You don’t have to be familiar with streetwear culture to recognize the brand’s signature pastel garb and Dad caps bedecked with morose confessions and Korean decals. Nothing rare, undone or unseen among enthusiasts (cue those “lazy” and “made on Windows98 Paint” comments), until you hear Neek’s memo. Previous selections of T-shirts & co. bore graphics including, “STRANGE DAYS,” “GET WEIRD″ and “LAST TIME WAS THE LAST TIME.” Herein rests the goldmine. Neek sells melancholia-cum-imperfection: the perfect antidote to the hyper-sexualized, “be cool” ethos sold to women otherwise. He sells an attitude sold in unisex T-shirts and hooded sweatshirts.
Said genderless and uber-minimal aesthetics also explains the girl obsession. Designs are simple to sport and unthreatening to the undiscerning customer with no streetwear knowledge. Girl models on ASSC’s Instagram play no small part either. They’re sourced whenever and wherever there’s ASSC merch to behold — from girls to girls. The antithesis to the Photoshop-ridden ad myths perpetuated to women. You can count Calvin Klein’s NSFW 2016 spring campaign and American Apparel’s ever-provocative ads.
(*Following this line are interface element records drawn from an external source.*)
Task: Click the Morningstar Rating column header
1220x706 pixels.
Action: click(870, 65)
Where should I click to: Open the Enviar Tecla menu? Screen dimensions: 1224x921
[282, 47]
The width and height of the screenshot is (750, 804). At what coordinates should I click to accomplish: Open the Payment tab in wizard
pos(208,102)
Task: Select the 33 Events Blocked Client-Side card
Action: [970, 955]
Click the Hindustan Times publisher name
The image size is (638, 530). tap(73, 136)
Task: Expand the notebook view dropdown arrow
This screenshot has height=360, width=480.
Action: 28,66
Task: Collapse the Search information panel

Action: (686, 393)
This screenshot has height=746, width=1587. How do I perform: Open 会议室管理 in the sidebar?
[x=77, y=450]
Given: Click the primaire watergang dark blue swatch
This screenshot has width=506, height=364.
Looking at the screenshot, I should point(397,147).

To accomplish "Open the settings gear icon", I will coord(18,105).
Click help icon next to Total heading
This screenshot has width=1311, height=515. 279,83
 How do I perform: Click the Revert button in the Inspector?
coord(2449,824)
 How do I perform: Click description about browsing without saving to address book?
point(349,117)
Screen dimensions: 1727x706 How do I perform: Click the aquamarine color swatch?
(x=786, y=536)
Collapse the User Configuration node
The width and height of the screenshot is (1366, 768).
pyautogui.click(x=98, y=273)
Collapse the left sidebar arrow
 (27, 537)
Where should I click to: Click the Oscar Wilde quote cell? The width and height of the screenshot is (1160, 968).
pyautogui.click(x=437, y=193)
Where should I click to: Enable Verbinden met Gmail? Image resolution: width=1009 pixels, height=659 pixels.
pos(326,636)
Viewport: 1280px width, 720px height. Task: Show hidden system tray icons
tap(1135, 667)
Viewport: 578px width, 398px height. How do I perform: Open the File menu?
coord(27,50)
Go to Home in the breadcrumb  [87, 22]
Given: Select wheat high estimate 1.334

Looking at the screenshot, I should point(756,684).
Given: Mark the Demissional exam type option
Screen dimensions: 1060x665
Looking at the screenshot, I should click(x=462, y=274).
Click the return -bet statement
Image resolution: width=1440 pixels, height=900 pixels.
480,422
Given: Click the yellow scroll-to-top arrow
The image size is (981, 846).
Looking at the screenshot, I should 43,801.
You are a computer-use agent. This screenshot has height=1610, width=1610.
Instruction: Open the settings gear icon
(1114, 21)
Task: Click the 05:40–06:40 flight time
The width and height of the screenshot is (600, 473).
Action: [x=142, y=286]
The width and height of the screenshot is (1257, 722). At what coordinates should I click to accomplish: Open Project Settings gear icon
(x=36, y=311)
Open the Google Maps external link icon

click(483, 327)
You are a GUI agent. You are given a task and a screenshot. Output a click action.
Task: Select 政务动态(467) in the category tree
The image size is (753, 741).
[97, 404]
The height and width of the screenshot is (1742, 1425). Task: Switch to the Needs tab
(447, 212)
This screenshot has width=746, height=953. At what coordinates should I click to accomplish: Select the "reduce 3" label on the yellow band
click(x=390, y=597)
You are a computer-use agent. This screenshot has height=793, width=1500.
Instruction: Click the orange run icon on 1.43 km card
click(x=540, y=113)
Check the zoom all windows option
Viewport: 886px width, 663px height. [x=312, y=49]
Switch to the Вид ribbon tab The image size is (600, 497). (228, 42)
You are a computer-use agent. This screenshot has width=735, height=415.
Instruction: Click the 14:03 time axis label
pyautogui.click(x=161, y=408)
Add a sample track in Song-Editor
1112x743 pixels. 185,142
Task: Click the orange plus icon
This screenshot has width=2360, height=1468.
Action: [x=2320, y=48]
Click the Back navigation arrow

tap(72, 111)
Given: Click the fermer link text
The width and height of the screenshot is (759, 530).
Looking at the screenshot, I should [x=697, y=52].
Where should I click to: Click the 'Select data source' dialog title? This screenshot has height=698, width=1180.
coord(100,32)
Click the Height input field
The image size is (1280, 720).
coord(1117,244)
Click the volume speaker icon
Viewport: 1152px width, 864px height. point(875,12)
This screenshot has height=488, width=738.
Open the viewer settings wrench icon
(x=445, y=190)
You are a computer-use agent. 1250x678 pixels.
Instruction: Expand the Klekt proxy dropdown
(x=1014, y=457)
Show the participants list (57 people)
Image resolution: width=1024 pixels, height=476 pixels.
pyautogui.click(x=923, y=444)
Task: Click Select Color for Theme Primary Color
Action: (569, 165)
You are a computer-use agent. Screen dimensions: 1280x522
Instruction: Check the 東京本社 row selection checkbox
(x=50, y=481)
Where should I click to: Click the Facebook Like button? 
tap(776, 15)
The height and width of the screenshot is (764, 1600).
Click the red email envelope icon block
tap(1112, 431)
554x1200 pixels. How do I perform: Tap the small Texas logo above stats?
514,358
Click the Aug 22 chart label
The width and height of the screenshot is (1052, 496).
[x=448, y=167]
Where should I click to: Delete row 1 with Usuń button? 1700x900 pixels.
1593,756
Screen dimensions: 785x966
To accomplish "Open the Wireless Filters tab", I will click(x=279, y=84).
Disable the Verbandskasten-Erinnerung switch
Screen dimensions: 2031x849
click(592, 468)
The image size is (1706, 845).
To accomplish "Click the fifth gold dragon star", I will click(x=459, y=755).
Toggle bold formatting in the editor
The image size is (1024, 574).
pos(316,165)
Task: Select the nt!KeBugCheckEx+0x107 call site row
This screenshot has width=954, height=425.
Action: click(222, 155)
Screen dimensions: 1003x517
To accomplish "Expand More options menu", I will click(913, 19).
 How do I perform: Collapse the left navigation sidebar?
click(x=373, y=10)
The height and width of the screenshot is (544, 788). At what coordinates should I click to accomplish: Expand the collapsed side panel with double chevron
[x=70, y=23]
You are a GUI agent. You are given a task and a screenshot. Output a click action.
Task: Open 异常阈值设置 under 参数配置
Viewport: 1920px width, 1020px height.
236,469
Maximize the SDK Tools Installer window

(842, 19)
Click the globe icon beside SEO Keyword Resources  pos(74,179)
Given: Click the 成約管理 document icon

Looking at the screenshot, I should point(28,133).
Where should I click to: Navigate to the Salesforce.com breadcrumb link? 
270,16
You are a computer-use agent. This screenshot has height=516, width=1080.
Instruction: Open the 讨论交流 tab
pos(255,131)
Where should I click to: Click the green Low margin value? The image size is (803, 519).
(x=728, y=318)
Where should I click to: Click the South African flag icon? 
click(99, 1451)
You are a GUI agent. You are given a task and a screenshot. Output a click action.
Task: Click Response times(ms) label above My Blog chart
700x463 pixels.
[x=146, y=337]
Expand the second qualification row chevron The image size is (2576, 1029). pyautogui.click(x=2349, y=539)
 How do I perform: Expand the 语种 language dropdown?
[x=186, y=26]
Marketing’s meager, relying instead on Instagram and word-of-mouth. In turn, Neek’s own aesthetic and brand connection remain tangible. No marketing plan or multi-million dollar campaign production needed – instead here’s an undiluted understanding of brand ASSC that’s oh so real. Californian grunge and Korean are choice aesthetics. Ironic considering he confessed to Amuse:
“Last year there was a Korean girl I was talking to and we had this gnarly thing. So I made a bunch of stuff with Korean influences because of her. I hated her and made this stuff, so it’s like little hidden messages. I made a hat saying “suicide club” in Korean that people thought meant Anti Social Social Club.”
Interpret to your will, but also know the Hallyu-Wave’s arrived stateside. YG Entertainment’s G-Dragon – aka The Kanye West of Korea – and CL are on the major come-up. Jumping onboard’s smart and Korean “promotion” lended to some of that cult girl-craze. Neek gets weird with new-wave cultural appropriation.
The Club’s meant to welcome an introverted gang of “losers, weirdos, people into BDSM and porn lovers” bonded by agony. The hype around Neek’s anger and sadness prompts renewed questions about our millennial generation. Is our society too remiss about addressing the “taboo,” aka depression and mental awareness? ASSC turns the taboo tangible, showcasing melancholia loud and proud. The recent ASSC “SELF DOUBTS” installation showcasing Neek’s innermost thoughts epitomized that. There’s no sugarcoated moral and that’s what’s real.
Of course, there’s that celebrity co-sign too. Counting the likes of Kim Kardashian and Cara Delevingne, there’s been no PR shortage. Yet, there’s the danger Neek’s core Anti Social sentiment could get lost. After all, celeb leverage begets more hype. Even ASSC’s oft fuccboi-recognized status doesn’t deter consumers – on the contrary, the lure’s even stronger with its certified hype-status. Even the legendary Dover Street Market wanted in – there’s now three exclusive collections to date including the recent Haymarket edition.
Neek’s complete gut intuition on decisions reigns: “It’s just organic things that come to me. If I feel that it’s forced and not coming from a place of honesty and weirdness, then I won’t do it.” If you’ve read thus far, you should understand Neek’s message. Get weird, don’t conform and be Anti Social. Or maybe we girls just love that signature Pepto-Bismol pink. Go figure.